━━ Supplied data ━━

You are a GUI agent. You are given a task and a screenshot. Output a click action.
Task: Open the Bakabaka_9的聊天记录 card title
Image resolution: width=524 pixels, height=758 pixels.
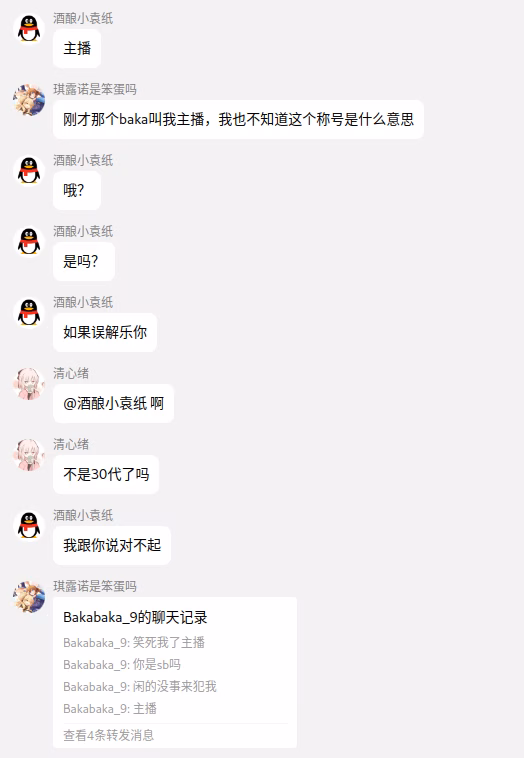point(135,617)
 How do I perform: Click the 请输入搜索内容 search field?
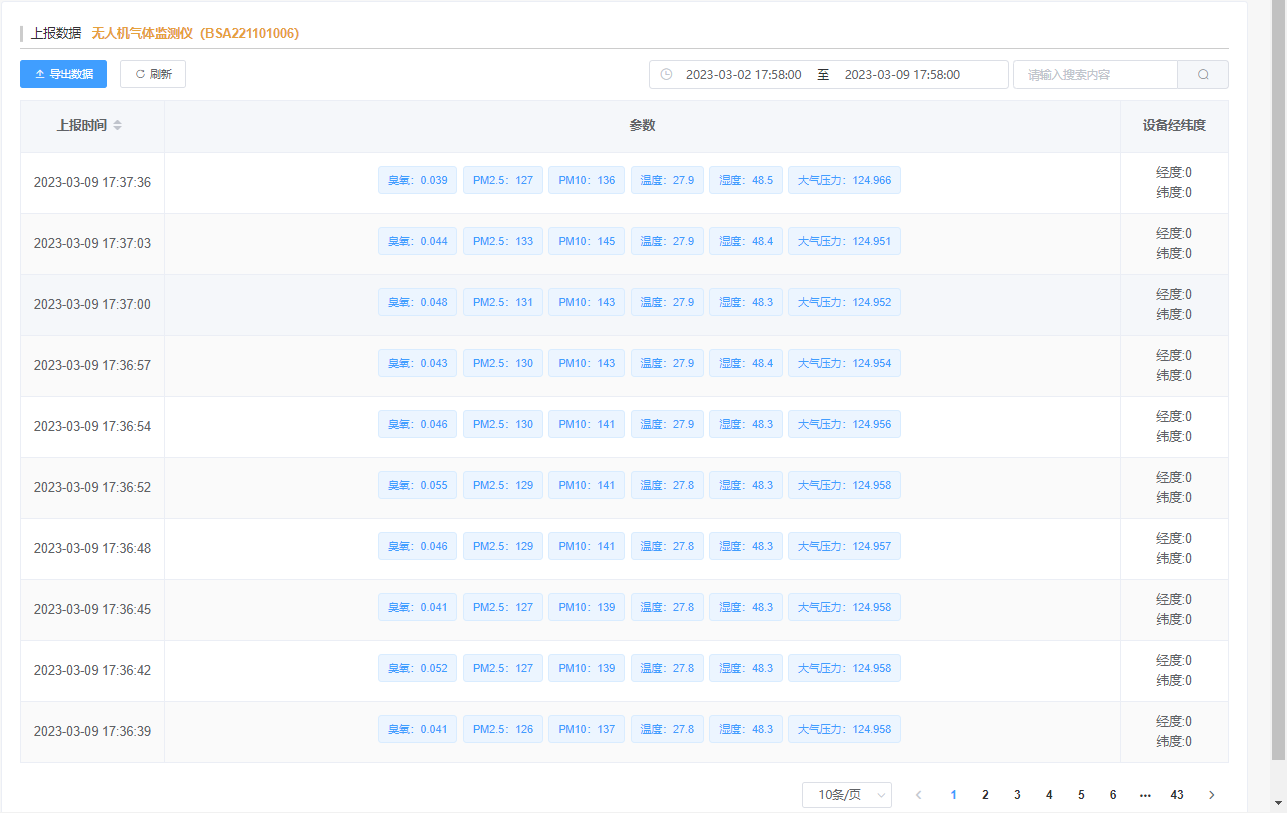(1095, 75)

━━━

- Task -
Reproduce every line above exactly, pictures excluded.

- Exercise solution -
You are a GUI agent. You are given a task and a screenshot. Output a click action.
Task: Open the Bakabaka_9的聊天记录 card title
Image resolution: width=524 pixels, height=758 pixels.
point(135,617)
 How do I perform: Click the 请输入搜索内容 search field?
(1095, 75)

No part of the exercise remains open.